Jackets in general have been in the limelight of late, as designers take to embellishing, embroidering and distressing them, quite extravagantly, at times. While some examples on the catwalk and hung on high-street racks mirror a cookie-cutter typical look, major fashion houses are putting their own unique stamps on the piece.
Gucci is at the forefront of the race, with stellar designs currently in store. One lavender metallic leather piece features floral appliqués and mustard-yellow striped ribbing, while another is made from silk-satin printed with bumblebees and roses, topped off with oversized butterfly emblems. Isabel Marant bombers showcase vibrant colours and large embroidered motifs on the backs, featuring creatures such as eagles and dragons. One Anna Sui design, meanwhile, is adorned with beaded embellishments in tropical shapes such as pineapples and hibiscus flowers.
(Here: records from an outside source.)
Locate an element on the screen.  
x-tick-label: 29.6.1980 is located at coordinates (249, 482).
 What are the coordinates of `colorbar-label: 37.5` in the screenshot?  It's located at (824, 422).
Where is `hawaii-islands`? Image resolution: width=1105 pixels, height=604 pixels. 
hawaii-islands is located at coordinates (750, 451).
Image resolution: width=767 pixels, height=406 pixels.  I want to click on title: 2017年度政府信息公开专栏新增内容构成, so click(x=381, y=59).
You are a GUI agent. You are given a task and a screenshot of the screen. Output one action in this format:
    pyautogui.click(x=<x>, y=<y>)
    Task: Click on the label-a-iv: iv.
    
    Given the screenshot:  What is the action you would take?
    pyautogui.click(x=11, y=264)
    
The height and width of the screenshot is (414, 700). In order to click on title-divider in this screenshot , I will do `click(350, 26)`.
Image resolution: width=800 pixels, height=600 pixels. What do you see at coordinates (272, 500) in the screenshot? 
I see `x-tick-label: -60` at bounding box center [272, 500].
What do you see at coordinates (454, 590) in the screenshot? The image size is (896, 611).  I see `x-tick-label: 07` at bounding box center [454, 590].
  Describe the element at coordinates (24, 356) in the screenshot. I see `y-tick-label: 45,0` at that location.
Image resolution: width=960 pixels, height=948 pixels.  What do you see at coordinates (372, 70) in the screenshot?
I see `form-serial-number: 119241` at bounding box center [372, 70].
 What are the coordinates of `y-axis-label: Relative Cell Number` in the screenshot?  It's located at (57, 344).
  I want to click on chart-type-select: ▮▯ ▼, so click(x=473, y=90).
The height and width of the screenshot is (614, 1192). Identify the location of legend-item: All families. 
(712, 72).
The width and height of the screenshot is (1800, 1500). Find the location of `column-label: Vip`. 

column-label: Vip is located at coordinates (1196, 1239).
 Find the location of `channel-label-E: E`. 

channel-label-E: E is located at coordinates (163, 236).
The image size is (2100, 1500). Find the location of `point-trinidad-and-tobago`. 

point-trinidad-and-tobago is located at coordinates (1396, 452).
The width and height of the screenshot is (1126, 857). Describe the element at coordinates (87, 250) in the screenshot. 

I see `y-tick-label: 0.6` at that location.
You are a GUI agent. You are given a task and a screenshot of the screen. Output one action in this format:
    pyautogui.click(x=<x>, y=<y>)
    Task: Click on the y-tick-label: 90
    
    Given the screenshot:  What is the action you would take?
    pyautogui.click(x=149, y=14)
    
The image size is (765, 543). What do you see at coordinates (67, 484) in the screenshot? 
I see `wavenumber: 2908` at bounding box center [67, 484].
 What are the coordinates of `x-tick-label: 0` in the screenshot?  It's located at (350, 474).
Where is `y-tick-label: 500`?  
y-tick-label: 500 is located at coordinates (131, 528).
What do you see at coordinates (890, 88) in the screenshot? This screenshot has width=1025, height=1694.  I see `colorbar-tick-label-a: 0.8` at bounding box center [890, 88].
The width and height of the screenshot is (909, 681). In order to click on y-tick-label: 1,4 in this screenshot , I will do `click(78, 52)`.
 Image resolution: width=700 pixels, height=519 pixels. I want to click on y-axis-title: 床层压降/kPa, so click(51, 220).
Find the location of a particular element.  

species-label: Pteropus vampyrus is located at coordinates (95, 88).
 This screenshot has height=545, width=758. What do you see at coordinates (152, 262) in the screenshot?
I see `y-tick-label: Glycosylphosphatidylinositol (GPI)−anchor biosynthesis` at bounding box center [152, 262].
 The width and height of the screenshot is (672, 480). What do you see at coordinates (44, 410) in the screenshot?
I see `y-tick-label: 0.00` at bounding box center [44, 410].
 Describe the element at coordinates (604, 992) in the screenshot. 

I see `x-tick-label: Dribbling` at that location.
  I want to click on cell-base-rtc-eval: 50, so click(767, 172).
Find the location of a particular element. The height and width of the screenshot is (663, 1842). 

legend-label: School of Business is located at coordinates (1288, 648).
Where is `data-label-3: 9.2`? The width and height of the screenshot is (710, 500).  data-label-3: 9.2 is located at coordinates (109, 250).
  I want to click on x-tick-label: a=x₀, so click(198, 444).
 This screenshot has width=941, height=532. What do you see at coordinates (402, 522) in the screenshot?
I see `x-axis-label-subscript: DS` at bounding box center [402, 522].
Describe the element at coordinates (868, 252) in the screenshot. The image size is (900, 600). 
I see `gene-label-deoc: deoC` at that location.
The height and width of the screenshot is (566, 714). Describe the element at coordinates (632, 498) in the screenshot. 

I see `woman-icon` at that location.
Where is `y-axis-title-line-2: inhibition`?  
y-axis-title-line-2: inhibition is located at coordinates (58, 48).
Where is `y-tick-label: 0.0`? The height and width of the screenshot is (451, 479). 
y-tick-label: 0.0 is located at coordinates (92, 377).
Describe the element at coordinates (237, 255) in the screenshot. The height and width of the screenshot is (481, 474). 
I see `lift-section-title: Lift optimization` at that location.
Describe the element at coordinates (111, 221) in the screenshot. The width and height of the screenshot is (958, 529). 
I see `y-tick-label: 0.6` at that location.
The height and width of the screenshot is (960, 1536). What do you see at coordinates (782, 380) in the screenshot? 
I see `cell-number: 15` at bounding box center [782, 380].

You may think that the bomber jacket isn’t for everyone. But really, it is. You don’t have to be an athlete to pull it off. Current offerings in stores everywhere show styles with delicate, floral embroidery. A lot of bomber jackets these days sport patches, badges or pins, but these somehow cheapen the overall vibe. Don’t get me wrong – when tacked onto denim jackets and jeans, patches are great, and I often decorate my own denims with them. But juvenile, cartoony patches just don’t gel well with silky, shiny bomber jackets.
While you may be wondering how I can possibly be writing about outerwear while the Middle East summer heat is at its practically unbearable peak, think about your office environment. Is the air conditioning usually turned up, making the workplace feel like a refrigerator? Plus, recall your recent trip to the shopping mall, or movie theatre – didn’t you wish you had brought a cardigan? What’s great about bomber jackets is that most are lightweight and don’t have any wool or fleece linings, making them more practical for summer indoor-outdoor temperature fluctuations than cardigans or heavy denim jackets. Not to mention it’s far less mumsy than an oversized cardigan and it will take you through the coming autumn season, where you will be able to get more wear from it.
Possibly the best thing about the bomber, however, is its versatility. Pair it with a maxi dress, with a skirt and graphic tee, with leggings or with a white blouse and boyfriend jeans, and it will notably elevate your ensemble. For that fresh, fashion-girl look, shrug it over your shoulders rather than wearing it with your arms inside the sleeves. I recommend that you buy a size or two bigger than your normal size, because the bomber looks best when baggy. While longer, thigh-length versions are also available, these are probably better suited to cooler months.
If neither striped varsity styles nor embroidered feminine numbers suit your style, consider a bomber that’s absolutely plain. Silky, padded, quilted – these types are also available on the high street; I just spotted some at Zara and H&M. The latter is where I also happened to buy my own silky floral-printed bomber, for the affordable price of Dh180.